Aim of the exercise: Reproduce the records below, substituting "How can I complete" for every occurrence of "How do I perform" and leaving everything else as it is.

Supplied data:
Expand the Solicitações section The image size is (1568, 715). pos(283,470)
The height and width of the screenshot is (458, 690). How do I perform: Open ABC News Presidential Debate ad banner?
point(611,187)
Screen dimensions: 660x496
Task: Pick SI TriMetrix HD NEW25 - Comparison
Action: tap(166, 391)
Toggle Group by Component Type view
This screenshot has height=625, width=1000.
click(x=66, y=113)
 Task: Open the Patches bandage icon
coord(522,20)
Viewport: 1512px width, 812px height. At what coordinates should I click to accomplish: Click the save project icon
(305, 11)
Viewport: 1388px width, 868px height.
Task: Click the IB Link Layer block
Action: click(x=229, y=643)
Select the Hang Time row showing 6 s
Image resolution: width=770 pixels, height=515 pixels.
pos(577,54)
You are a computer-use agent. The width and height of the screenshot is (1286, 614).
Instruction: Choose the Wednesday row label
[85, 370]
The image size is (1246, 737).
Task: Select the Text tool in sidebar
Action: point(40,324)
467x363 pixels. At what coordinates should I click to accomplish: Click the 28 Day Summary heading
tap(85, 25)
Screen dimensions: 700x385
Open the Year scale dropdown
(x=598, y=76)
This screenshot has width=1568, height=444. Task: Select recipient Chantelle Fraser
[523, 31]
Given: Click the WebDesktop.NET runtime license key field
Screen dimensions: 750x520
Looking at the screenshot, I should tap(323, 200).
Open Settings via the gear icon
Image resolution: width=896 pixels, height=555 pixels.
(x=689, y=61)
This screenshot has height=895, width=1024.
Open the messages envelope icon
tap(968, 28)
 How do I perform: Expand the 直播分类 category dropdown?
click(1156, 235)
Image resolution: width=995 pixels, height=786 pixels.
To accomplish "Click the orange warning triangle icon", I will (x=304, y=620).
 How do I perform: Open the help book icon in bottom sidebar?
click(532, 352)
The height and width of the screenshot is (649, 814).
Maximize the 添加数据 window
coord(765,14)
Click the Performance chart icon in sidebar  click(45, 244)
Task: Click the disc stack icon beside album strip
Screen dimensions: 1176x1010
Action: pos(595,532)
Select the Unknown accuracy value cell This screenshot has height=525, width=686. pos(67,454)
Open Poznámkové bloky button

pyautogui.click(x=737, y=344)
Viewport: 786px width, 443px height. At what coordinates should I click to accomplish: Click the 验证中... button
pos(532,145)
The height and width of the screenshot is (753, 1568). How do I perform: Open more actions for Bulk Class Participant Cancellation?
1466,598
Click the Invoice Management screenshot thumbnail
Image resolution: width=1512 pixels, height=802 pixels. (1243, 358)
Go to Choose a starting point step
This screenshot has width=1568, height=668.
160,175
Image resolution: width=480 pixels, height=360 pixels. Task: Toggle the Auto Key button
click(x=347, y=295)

Full output:
Expand the Solicitações section The image size is (1568, 715). pos(283,470)
The height and width of the screenshot is (458, 690). How can I complete: Open ABC News Presidential Debate ad banner?
point(611,187)
Screen dimensions: 660x496
Task: Pick SI TriMetrix HD NEW25 - Comparison
Action: tap(166, 391)
Toggle Group by Component Type view
This screenshot has height=625, width=1000.
click(x=66, y=113)
 Task: Open the Patches bandage icon
coord(522,20)
Viewport: 1512px width, 812px height. At what coordinates should I click to accomplish: Click the save project icon
(305, 11)
Viewport: 1388px width, 868px height.
Task: Click the IB Link Layer block
Action: click(x=229, y=643)
Select the Hang Time row showing 6 s
Image resolution: width=770 pixels, height=515 pixels.
pos(577,54)
You are a computer-use agent. The width and height of the screenshot is (1286, 614).
Instruction: Choose the Wednesday row label
[85, 370]
The image size is (1246, 737).
Task: Select the Text tool in sidebar
Action: point(40,324)
467x363 pixels. At what coordinates should I click to accomplish: Click the 28 Day Summary heading
tap(85, 25)
Screen dimensions: 700x385
Open the Year scale dropdown
(x=598, y=76)
This screenshot has width=1568, height=444. Task: Select recipient Chantelle Fraser
[523, 31]
Given: Click the WebDesktop.NET runtime license key field
Screen dimensions: 750x520
Looking at the screenshot, I should tap(323, 200).
Open Settings via the gear icon
Image resolution: width=896 pixels, height=555 pixels.
(x=689, y=61)
This screenshot has height=895, width=1024.
Open the messages envelope icon
tap(968, 28)
 How can I complete: Expand the 直播分类 category dropdown?
click(1156, 235)
Image resolution: width=995 pixels, height=786 pixels.
To accomplish "Click the orange warning triangle icon", I will (x=304, y=620).
 How can I complete: Open the help book icon in bottom sidebar?
click(532, 352)
The height and width of the screenshot is (649, 814).
Maximize the 添加数据 window
coord(765,14)
Click the Performance chart icon in sidebar  click(45, 244)
Task: Click the disc stack icon beside album strip
Screen dimensions: 1176x1010
Action: pos(595,532)
Select the Unknown accuracy value cell This screenshot has height=525, width=686. pos(67,454)
Open Poznámkové bloky button

pyautogui.click(x=737, y=344)
Viewport: 786px width, 443px height. At what coordinates should I click to accomplish: Click the 验证中... button
pos(532,145)
The height and width of the screenshot is (753, 1568). How can I complete: Open more actions for Bulk Class Participant Cancellation?
1466,598
Click the Invoice Management screenshot thumbnail
Image resolution: width=1512 pixels, height=802 pixels. (1243, 358)
Go to Choose a starting point step
This screenshot has width=1568, height=668.
160,175
Image resolution: width=480 pixels, height=360 pixels. Task: Toggle the Auto Key button
click(x=347, y=295)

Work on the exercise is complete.